▸ Action requise A: Dans quel établissement Éloi Laurent est-il professeur, d'après le texte sur l'ouvrage d'Éloi Laurent ?
▸ Action requise B: Traduisez en anglais la phrase suivante du texte sur l'ouvrage d'Éloi Laurent : « Est-il exagéré de parler de discours dominant en économie ? »

▸ Texte fourni:
════════════════════
Après plusieurs livres consacrés au dogme de la croissance et à l’importance de notre système de protection sociale et de santé, l’économiste Éloi Laurent propose un éclairant abécédaire de tous les poncifs néolibéraux, qui se revendiquent aujourd’hui de la raison économique.
Est-il exagéré de parler de discours dominant en économie ? Un bref regard sur la récente campagne des législatives permet de s’en convaincre. Tandis que le camp présidentiel évoquait l’impérieuse nécessité de faire des économies budgétaires (notamment sur les retraites) pour maintenir notre système à flot, d’autres camps étaient présentés comme ceux de la déraison, voire de l’anarchie. C’est à cette vision binaire, qui prive le débat public de discussions autour de l’économie, que l’économiste Éloi Laurent entend s’attaquer.
Le professeur à Sciences Po Bordeaux n’en est pas à son coup d’essai dans la dissidence économique. Bien loin des arguments libéraux et productivistes, Éloi Laurent dénonce depuis des années certaines visions néolibérales de l’économie, devenues des totems intouchables. Au premier rang d’entre elles, la primauté de la croissance, rendue désirable parce qu’historiquement vectrice de bien-être et d’une hausse des niveaux de vie. Quitte à ce qu’aujourd’hui, dévoyant même la logique initiale du désir de croissance, les pays entament un détricotage en règle de leur droit du travail et détruisent leur environnement – réduisant donc, bien-être et niveau de vie – au nom de cette même croissance.
Gare aux poncifs
Avec La Raison économique et ses monstres, ce sont les arguments « rationnels » égrainés dans le débat public qu’Éloi Laurent entend déconstruire. Tout y passe. Le supposé choix que l’on devrait faire entre notre modèle social financé grâce à la « générosité » et la nécessité de faire des économies. Le « succès » de la révolution numérique durant la crise du Covid. La possibilité de réaliser une transition écologique sans passer par une réduction de notre consommation d’énergie (la fameuse et effrayante sobriété, notamment énergétique).
« On peut penser que la crise écologique remonte à l’avènement du capitalisme (…) mais les éléments empiriques à l’appui de cette thèse sont fragiles. La crise écologique commence vraiment dans les années 1940, lorsque la croissance économique devient le but ultime des sociétés occidentales puis, graduellement, du reste du monde. (…) Ce récit de la croissance économique a survécu à l’explosion des inégalités de revenu au sein des pays depuis 1980 grâce à la réduction simultanée des inégalités de revenu entre les pays »
════════════════════
▸ Entrées enregistrées:
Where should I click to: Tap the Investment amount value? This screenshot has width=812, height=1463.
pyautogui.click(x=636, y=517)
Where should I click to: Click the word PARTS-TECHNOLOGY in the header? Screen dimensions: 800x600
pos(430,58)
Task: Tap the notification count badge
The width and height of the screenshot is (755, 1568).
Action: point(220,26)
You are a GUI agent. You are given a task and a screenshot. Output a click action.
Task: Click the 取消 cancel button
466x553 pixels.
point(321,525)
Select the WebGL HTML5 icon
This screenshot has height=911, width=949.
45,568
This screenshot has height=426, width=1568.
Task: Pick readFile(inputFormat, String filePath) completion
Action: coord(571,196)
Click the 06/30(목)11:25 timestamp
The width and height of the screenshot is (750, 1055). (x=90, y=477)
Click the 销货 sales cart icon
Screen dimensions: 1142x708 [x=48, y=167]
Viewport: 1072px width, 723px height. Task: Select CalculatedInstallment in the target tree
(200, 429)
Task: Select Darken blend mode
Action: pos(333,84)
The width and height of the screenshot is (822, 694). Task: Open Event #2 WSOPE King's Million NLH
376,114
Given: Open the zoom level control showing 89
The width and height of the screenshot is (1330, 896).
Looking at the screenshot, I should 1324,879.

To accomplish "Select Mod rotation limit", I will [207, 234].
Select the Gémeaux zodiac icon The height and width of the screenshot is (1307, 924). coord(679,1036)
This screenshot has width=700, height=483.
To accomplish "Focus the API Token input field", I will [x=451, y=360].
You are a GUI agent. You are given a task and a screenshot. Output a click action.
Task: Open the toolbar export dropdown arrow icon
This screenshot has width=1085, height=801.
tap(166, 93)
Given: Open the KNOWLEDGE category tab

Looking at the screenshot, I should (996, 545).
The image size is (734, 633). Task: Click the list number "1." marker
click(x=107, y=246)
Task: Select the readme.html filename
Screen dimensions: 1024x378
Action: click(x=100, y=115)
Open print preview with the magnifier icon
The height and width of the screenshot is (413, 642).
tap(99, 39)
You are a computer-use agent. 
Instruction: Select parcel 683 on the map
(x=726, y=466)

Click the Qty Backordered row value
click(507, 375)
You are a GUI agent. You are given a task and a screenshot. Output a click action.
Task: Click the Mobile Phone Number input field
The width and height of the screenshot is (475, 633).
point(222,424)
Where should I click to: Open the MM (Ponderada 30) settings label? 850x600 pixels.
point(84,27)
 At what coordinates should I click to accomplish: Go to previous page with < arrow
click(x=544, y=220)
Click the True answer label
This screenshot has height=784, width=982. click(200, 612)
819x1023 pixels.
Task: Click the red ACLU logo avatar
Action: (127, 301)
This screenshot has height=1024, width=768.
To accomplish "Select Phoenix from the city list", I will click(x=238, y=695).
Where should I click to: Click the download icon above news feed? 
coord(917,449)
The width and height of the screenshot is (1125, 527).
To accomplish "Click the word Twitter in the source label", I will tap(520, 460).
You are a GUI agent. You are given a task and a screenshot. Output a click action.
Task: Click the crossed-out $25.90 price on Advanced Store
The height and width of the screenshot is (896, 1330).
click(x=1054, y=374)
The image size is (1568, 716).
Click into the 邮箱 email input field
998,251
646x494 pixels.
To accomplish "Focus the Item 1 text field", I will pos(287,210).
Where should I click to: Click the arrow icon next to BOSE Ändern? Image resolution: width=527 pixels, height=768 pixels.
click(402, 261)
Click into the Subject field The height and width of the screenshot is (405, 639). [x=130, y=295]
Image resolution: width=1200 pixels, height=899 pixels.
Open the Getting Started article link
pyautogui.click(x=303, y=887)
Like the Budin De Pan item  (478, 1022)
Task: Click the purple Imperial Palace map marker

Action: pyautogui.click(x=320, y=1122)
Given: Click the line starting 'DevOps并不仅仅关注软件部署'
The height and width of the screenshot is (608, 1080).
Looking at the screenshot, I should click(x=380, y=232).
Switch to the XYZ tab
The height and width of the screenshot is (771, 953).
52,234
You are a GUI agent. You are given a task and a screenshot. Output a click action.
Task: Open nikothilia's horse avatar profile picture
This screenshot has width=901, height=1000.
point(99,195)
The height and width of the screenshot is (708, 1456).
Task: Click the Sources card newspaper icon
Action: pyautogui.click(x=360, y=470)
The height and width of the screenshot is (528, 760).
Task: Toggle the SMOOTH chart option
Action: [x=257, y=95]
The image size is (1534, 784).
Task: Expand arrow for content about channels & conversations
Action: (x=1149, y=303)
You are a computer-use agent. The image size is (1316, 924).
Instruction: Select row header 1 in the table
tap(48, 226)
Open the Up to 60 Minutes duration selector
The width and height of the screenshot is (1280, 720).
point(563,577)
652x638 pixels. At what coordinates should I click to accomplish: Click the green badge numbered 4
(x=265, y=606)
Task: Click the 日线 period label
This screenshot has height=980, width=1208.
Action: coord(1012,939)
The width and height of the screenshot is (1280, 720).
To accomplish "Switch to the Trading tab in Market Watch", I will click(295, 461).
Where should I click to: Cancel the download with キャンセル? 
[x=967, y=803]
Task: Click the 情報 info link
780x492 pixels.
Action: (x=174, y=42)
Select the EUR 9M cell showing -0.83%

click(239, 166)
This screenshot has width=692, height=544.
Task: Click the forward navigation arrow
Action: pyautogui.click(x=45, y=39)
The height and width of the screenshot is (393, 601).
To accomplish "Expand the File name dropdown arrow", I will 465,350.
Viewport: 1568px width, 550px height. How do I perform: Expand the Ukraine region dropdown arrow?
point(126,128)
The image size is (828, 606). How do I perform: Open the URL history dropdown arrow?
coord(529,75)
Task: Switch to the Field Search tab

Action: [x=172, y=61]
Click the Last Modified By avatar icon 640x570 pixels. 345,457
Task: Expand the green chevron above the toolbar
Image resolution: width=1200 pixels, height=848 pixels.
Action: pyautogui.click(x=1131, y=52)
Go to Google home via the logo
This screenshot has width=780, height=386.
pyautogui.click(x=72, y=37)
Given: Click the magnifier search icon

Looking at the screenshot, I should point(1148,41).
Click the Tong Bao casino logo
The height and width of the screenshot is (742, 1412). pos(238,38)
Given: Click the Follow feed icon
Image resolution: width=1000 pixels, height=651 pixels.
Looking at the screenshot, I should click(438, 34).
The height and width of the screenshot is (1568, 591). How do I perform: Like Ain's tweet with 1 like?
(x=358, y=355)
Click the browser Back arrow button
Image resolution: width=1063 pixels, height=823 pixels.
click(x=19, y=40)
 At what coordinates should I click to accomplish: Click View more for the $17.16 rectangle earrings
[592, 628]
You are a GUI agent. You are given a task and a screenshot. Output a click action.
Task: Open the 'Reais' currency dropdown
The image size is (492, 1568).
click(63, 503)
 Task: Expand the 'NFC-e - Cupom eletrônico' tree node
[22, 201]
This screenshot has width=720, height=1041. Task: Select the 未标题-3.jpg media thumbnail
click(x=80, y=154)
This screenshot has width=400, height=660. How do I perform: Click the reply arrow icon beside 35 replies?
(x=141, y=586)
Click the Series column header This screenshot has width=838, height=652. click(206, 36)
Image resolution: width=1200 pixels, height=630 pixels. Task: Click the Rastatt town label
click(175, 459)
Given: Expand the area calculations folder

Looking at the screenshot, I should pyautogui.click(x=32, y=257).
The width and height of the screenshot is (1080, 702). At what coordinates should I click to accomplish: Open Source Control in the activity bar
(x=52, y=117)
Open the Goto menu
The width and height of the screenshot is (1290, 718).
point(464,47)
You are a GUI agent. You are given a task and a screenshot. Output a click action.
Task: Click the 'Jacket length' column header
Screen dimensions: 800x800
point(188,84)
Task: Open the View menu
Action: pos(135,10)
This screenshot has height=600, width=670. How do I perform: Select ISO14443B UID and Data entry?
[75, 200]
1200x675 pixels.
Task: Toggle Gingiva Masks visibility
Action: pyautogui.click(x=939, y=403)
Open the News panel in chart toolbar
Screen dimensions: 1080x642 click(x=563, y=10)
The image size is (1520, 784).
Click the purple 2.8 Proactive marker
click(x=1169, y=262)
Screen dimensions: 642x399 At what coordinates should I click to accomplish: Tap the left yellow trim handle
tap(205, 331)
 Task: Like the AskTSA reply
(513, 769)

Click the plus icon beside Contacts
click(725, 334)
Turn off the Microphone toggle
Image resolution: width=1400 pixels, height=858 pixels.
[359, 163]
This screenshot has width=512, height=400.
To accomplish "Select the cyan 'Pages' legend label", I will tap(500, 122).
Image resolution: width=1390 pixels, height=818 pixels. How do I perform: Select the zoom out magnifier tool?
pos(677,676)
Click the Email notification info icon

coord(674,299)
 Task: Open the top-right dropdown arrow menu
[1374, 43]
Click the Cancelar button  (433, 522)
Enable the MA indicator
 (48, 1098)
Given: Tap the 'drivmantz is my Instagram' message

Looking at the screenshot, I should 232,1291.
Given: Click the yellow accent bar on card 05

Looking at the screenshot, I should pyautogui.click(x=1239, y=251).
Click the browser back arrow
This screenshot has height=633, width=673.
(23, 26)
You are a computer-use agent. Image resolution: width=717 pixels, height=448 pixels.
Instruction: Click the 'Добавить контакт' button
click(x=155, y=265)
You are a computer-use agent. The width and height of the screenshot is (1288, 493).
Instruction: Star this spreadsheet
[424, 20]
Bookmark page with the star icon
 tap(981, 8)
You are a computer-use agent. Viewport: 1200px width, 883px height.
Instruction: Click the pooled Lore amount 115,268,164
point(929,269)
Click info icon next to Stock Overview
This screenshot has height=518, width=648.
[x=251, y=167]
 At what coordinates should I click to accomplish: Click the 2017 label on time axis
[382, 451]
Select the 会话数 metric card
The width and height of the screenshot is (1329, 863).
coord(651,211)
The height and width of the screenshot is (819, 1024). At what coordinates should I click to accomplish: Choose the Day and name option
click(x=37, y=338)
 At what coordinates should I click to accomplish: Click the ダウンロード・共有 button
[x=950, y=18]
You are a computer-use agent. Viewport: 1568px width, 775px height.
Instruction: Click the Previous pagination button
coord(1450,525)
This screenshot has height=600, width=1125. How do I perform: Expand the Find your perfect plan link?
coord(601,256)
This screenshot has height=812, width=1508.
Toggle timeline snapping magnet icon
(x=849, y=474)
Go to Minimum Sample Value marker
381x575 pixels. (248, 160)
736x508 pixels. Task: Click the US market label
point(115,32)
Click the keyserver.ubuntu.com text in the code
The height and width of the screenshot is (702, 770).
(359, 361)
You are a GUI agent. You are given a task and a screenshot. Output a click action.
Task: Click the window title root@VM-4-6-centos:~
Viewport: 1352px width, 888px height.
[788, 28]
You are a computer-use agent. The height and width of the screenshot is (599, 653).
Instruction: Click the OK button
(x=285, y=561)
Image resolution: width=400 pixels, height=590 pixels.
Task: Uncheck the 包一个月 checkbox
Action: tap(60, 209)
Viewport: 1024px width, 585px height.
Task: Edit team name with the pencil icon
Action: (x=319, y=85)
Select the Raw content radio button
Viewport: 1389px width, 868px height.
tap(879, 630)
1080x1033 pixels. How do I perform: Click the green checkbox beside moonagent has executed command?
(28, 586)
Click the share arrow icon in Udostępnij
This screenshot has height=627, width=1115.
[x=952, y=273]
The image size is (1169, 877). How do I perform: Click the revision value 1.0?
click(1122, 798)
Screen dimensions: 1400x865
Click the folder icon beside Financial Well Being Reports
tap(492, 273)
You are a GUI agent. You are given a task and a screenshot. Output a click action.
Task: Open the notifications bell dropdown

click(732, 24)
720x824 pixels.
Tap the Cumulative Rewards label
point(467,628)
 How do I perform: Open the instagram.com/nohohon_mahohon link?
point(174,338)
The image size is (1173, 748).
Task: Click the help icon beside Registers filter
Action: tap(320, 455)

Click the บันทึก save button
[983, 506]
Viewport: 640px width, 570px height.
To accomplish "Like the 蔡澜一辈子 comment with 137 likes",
════════════════════
▸ Réponse A: À Sciences Po Bordeaux.

▸ Réponse B: Is it an exaggeration to speak of a dominant discourse in economics?